- _ENUNCIADO A_: Resuma o trecho sobre o mandato coletivo em duas frases, por favor.

- _TRECHO_:
━━━
Mandato coletivo é inconstitucional

Não há, em nenhum dispositivo do Código Eleitoral, qualquer referência à possibilidade de 'inscrição coletiva'

Dalmo de Abreu Dallari
28/09/2018|16:00
Exército urnas
Imagem da urna eleitoral eletrônica para eleições presidenciais de 2022. Crédito: Nelson Jr./ASICS/TSE

O mandato para representar o povo numa das instituições da República só pode ser concedido a uma determinada pessoa, sendo, portanto, necessariamente individual. É o que dispõem as normas constitucionais e legais brasileiras que fixam as regras para a prática do sistema representativo. Surpreendentemente, o Tribunal Regional Eleitoral do Distrito Federal autorizou um candidato a se apresentar, no sistema oficial de votação, como “mandato coletivo”.

Noticiando essa absurda decisão, o jornal “O Estado de São Paulo” (Ed. de 26-9-18, pág. A4) complementa a informação transmitindo a opinião do ex-ministro do Tribunal Superior Eleitoral, Marcelo Ribeiro, que faz a distinção entre um pacto celebrado por um grupo de pessoas, para que uma delas se apresente formalmente como candidato e, se eleito, exerça o mandato seguindo a orientação do grupo, o que significa um acordo de fato, não jurídico e, diferentemente disso, o pretenso “mandato coletivo”, que tornaria obrigatória a obediência às determinações do grupo, para aquele que figurasse formalmente como titular do mandato eletivo.
━━━
- _DADOS APRESENTADOS_:
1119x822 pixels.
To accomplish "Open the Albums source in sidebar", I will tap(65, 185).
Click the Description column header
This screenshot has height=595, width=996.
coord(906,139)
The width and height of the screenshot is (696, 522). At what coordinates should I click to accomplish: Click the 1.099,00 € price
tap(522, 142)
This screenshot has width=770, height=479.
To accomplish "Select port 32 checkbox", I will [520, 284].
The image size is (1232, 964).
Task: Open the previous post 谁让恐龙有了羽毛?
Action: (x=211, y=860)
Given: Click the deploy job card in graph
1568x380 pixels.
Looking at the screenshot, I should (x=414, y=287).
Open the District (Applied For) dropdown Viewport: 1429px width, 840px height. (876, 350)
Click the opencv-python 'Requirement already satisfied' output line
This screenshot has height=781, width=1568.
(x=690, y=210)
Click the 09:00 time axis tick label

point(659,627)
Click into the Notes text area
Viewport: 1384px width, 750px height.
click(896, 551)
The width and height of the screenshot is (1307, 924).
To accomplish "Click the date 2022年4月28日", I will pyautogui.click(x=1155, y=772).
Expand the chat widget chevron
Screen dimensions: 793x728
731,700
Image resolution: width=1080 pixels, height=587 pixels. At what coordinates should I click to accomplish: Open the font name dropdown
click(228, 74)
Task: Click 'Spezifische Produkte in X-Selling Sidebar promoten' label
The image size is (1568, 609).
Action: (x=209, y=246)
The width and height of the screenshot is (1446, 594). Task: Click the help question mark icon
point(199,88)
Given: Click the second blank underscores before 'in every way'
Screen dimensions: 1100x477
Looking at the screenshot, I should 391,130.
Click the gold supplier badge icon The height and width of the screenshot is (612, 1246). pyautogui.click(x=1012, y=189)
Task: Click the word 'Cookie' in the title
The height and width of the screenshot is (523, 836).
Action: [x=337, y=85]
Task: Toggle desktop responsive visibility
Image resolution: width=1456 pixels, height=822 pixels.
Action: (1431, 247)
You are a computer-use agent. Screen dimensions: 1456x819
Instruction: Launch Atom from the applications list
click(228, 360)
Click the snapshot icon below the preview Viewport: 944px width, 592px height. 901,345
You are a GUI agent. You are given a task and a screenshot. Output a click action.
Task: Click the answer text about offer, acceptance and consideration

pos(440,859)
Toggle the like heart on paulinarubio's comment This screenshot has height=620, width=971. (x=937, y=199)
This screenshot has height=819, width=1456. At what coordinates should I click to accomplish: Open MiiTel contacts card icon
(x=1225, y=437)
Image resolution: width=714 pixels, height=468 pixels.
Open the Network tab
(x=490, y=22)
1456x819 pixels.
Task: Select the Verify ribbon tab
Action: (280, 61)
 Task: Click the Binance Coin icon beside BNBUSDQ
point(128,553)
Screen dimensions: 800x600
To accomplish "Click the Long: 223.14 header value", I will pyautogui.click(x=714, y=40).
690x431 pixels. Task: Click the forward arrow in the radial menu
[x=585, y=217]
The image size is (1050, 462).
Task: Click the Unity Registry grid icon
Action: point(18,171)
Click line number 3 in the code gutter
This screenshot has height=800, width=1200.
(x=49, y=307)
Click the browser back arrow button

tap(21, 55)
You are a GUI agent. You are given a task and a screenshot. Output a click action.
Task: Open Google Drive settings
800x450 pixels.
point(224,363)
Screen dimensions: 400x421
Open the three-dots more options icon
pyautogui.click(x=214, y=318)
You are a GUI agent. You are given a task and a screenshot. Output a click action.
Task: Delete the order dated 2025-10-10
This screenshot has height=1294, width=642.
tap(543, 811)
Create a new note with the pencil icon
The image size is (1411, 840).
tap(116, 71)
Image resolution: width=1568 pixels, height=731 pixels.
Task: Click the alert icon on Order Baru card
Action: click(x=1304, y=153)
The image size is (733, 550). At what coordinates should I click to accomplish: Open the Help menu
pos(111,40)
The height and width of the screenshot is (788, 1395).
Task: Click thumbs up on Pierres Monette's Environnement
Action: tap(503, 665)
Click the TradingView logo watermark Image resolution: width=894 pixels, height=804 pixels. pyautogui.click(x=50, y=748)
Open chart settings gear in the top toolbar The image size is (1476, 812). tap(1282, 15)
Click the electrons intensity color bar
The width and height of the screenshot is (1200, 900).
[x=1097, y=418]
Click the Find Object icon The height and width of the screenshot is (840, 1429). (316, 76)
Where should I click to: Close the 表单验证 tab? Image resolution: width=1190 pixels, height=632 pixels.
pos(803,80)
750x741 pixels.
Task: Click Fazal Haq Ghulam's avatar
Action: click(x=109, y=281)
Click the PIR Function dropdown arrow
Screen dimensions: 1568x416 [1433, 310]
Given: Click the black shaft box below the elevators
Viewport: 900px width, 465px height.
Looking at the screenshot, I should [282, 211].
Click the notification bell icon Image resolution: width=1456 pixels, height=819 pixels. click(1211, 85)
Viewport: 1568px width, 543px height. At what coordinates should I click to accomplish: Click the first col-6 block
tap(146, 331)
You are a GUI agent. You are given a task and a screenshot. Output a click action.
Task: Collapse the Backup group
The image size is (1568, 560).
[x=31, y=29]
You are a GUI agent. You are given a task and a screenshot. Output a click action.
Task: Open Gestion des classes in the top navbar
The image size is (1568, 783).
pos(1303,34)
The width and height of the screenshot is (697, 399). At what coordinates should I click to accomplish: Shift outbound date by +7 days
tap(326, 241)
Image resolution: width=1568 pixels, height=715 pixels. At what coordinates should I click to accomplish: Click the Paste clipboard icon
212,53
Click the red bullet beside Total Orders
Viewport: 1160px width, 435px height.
━━━
- _ENUNCIADO B_: Copie fielmente as linhas dos registros, do início até a linha que contém "Looking at the screenshot, I should (x=414, y=287).", inclusive.

- _RESULTADO FINAL A_: Segundo as normas constitucionais e legais brasileiras, o mandato para representar o povo numa instituição da República só pode ser concedido a uma pessoa determinada e é, portanto, necessariamente individual; ainda assim, o Tribunal Regional Eleitoral do Distrito Federal autorizou um candidato a se apresentar como "mandato coletivo". O jornal "O Estado de São Paulo" transmitiu a opinião do ex-ministro do Tribunal Superior Eleitoral Marcelo Ribeiro, que distingue um acordo de fato, não jurídico, em que um grupo orienta quem exerce o mandato, do pretenso "mandato coletivo", que tornaria obrigatória a obediência do titular às determinações do grupo.

- _RESULTADO FINAL B_:
1119x822 pixels.
To accomplish "Open the Albums source in sidebar", I will tap(65, 185).
Click the Description column header
This screenshot has height=595, width=996.
coord(906,139)
The width and height of the screenshot is (696, 522). At what coordinates should I click to accomplish: Click the 1.099,00 € price
tap(522, 142)
This screenshot has width=770, height=479.
To accomplish "Select port 32 checkbox", I will [520, 284].
The image size is (1232, 964).
Task: Open the previous post 谁让恐龙有了羽毛?
Action: (x=211, y=860)
Given: Click the deploy job card in graph
1568x380 pixels.
Looking at the screenshot, I should (x=414, y=287).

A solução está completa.